* Aim of the exercise *
What you return should be the full listing, exactly as given.

(Beginning of Input material)

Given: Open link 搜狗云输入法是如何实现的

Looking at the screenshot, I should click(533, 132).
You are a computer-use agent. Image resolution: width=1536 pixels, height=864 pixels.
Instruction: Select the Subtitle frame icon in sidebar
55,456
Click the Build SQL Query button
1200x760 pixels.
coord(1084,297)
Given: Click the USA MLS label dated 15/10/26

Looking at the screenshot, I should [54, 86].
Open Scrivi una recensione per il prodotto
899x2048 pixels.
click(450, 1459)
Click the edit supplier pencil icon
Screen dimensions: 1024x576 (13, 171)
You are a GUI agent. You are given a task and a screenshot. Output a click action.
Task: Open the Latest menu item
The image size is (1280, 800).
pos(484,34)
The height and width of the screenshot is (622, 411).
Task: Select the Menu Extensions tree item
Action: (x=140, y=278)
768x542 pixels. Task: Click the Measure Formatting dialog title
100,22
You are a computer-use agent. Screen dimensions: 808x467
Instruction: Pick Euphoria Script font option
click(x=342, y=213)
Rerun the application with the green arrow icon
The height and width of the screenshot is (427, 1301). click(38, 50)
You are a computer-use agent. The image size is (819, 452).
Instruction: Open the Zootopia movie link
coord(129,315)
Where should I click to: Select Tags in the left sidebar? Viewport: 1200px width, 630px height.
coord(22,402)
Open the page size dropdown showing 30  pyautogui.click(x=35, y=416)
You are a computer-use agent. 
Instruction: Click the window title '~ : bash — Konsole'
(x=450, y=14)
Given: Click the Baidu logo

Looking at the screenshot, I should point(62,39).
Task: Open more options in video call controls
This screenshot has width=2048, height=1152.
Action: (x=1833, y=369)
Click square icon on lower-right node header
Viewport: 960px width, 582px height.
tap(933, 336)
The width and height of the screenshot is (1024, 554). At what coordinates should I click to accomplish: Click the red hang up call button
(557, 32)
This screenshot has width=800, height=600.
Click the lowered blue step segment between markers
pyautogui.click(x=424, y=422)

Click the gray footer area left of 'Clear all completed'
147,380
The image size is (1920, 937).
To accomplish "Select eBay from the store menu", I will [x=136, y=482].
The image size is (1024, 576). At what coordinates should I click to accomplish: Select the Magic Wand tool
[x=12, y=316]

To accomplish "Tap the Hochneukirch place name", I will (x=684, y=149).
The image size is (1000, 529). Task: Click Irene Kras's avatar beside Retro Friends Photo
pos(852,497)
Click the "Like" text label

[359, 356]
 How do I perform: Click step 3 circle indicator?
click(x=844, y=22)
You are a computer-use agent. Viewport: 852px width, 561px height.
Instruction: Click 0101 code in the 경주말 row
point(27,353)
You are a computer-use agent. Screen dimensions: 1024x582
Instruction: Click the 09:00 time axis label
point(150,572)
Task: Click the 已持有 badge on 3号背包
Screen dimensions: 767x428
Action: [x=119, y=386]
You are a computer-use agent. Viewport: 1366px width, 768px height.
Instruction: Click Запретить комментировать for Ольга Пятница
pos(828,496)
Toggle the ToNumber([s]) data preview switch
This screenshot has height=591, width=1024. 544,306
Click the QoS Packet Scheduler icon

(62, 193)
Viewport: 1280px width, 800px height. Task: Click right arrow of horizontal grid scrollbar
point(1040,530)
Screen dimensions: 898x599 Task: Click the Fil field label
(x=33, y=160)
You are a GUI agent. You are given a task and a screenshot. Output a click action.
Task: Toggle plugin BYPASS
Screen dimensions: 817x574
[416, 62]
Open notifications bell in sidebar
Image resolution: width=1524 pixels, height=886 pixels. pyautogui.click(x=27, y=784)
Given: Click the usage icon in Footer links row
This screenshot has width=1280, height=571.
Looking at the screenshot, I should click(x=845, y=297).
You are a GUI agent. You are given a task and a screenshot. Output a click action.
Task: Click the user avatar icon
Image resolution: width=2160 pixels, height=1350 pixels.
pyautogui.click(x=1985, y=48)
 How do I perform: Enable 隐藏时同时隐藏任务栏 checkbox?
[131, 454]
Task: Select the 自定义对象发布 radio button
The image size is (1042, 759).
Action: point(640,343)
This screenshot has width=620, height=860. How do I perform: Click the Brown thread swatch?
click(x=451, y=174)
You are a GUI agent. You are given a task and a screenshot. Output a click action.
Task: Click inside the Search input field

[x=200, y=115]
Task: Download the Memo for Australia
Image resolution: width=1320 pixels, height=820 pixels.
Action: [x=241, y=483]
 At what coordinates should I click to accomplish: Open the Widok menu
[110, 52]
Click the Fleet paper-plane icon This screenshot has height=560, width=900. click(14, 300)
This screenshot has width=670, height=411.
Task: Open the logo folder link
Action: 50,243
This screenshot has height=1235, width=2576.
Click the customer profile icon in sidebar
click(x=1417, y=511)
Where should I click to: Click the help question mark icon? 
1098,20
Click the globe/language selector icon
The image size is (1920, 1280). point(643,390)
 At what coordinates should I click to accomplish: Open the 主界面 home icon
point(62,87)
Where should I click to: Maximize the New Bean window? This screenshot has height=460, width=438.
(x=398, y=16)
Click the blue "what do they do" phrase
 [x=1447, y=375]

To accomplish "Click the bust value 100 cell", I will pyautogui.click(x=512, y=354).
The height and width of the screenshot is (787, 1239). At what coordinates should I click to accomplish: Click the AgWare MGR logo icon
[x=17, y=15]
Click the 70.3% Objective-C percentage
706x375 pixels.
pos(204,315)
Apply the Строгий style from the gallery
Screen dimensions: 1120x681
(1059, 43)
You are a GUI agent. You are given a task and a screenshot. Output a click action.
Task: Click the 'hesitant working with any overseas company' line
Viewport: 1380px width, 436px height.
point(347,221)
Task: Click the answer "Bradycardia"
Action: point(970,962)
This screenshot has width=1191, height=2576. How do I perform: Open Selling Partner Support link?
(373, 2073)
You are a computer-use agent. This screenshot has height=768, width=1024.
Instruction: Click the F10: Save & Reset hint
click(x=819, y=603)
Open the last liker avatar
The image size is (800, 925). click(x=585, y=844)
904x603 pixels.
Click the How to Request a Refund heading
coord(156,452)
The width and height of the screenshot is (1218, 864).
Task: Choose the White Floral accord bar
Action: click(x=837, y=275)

(End of Input material)

* Written solution *
Given: Open link 搜狗云输入法是如何实现的

Looking at the screenshot, I should click(533, 132).
You are a computer-use agent. Image resolution: width=1536 pixels, height=864 pixels.
Instruction: Select the Subtitle frame icon in sidebar
55,456
Click the Build SQL Query button
1200x760 pixels.
coord(1084,297)
Given: Click the USA MLS label dated 15/10/26

Looking at the screenshot, I should [54, 86].
Open Scrivi una recensione per il prodotto
899x2048 pixels.
click(450, 1459)
Click the edit supplier pencil icon
Screen dimensions: 1024x576 (13, 171)
You are a GUI agent. You are given a task and a screenshot. Output a click action.
Task: Open the Latest menu item
The image size is (1280, 800).
pos(484,34)
The height and width of the screenshot is (622, 411).
Task: Select the Menu Extensions tree item
Action: (x=140, y=278)
768x542 pixels. Task: Click the Measure Formatting dialog title
100,22
You are a computer-use agent. Screen dimensions: 808x467
Instruction: Pick Euphoria Script font option
click(x=342, y=213)
Rerun the application with the green arrow icon
The height and width of the screenshot is (427, 1301). click(38, 50)
You are a computer-use agent. The image size is (819, 452).
Instruction: Open the Zootopia movie link
coord(129,315)
Where should I click to: Select Tags in the left sidebar? Viewport: 1200px width, 630px height.
coord(22,402)
Open the page size dropdown showing 30  pyautogui.click(x=35, y=416)
You are a computer-use agent. 
Instruction: Click the window title '~ : bash — Konsole'
(x=450, y=14)
Given: Click the Baidu logo

Looking at the screenshot, I should point(62,39).
Task: Open more options in video call controls
This screenshot has width=2048, height=1152.
Action: (x=1833, y=369)
Click square icon on lower-right node header
Viewport: 960px width, 582px height.
tap(933, 336)
The width and height of the screenshot is (1024, 554). At what coordinates should I click to accomplish: Click the red hang up call button
(557, 32)
This screenshot has width=800, height=600.
Click the lowered blue step segment between markers
pyautogui.click(x=424, y=422)

Click the gray footer area left of 'Clear all completed'
147,380
The image size is (1920, 937).
To accomplish "Select eBay from the store menu", I will [x=136, y=482].
The image size is (1024, 576). At what coordinates should I click to accomplish: Select the Magic Wand tool
[x=12, y=316]

To accomplish "Tap the Hochneukirch place name", I will (x=684, y=149).
The image size is (1000, 529). Task: Click Irene Kras's avatar beside Retro Friends Photo
pos(852,497)
Click the "Like" text label

[359, 356]
 How do I perform: Click step 3 circle indicator?
click(x=844, y=22)
You are a computer-use agent. Viewport: 852px width, 561px height.
Instruction: Click 0101 code in the 경주말 row
point(27,353)
You are a computer-use agent. Screen dimensions: 1024x582
Instruction: Click the 09:00 time axis label
point(150,572)
Task: Click the 已持有 badge on 3号背包
Screen dimensions: 767x428
Action: [x=119, y=386]
You are a computer-use agent. Viewport: 1366px width, 768px height.
Instruction: Click Запретить комментировать for Ольга Пятница
pos(828,496)
Toggle the ToNumber([s]) data preview switch
This screenshot has height=591, width=1024. 544,306
Click the QoS Packet Scheduler icon

(62, 193)
Viewport: 1280px width, 800px height. Task: Click right arrow of horizontal grid scrollbar
point(1040,530)
Screen dimensions: 898x599 Task: Click the Fil field label
(x=33, y=160)
You are a GUI agent. You are given a task and a screenshot. Output a click action.
Task: Toggle plugin BYPASS
Screen dimensions: 817x574
[416, 62]
Open notifications bell in sidebar
Image resolution: width=1524 pixels, height=886 pixels. pyautogui.click(x=27, y=784)
Given: Click the usage icon in Footer links row
This screenshot has width=1280, height=571.
Looking at the screenshot, I should click(x=845, y=297).
You are a GUI agent. You are given a task and a screenshot. Output a click action.
Task: Click the user avatar icon
Image resolution: width=2160 pixels, height=1350 pixels.
pyautogui.click(x=1985, y=48)
 How do I perform: Enable 隐藏时同时隐藏任务栏 checkbox?
[131, 454]
Task: Select the 自定义对象发布 radio button
The image size is (1042, 759).
Action: point(640,343)
This screenshot has width=620, height=860. How do I perform: Click the Brown thread swatch?
click(x=451, y=174)
You are a GUI agent. You are given a task and a screenshot. Output a click action.
Task: Click inside the Search input field

[x=200, y=115]
Task: Download the Memo for Australia
Image resolution: width=1320 pixels, height=820 pixels.
Action: [x=241, y=483]
 At what coordinates should I click to accomplish: Open the Widok menu
[110, 52]
Click the Fleet paper-plane icon This screenshot has height=560, width=900. click(14, 300)
This screenshot has width=670, height=411.
Task: Open the logo folder link
Action: 50,243
This screenshot has height=1235, width=2576.
Click the customer profile icon in sidebar
click(x=1417, y=511)
Where should I click to: Click the help question mark icon? 
1098,20
Click the globe/language selector icon
The image size is (1920, 1280). point(643,390)
 At what coordinates should I click to accomplish: Open the 主界面 home icon
point(62,87)
Where should I click to: Maximize the New Bean window? This screenshot has height=460, width=438.
(x=398, y=16)
Click the blue "what do they do" phrase
 [x=1447, y=375]

To accomplish "Click the bust value 100 cell", I will pyautogui.click(x=512, y=354).
The height and width of the screenshot is (787, 1239). At what coordinates should I click to accomplish: Click the AgWare MGR logo icon
[x=17, y=15]
Click the 70.3% Objective-C percentage
706x375 pixels.
pos(204,315)
Apply the Строгий style from the gallery
Screen dimensions: 1120x681
(1059, 43)
You are a GUI agent. You are given a task and a screenshot. Output a click action.
Task: Click the 'hesitant working with any overseas company' line
Viewport: 1380px width, 436px height.
point(347,221)
Task: Click the answer "Bradycardia"
Action: point(970,962)
This screenshot has width=1191, height=2576. How do I perform: Open Selling Partner Support link?
(373, 2073)
You are a computer-use agent. This screenshot has height=768, width=1024.
Instruction: Click the F10: Save & Reset hint
click(x=819, y=603)
Open the last liker avatar
The image size is (800, 925). click(x=585, y=844)
904x603 pixels.
Click the How to Request a Refund heading
coord(156,452)
The width and height of the screenshot is (1218, 864).
Task: Choose the White Floral accord bar
Action: click(x=837, y=275)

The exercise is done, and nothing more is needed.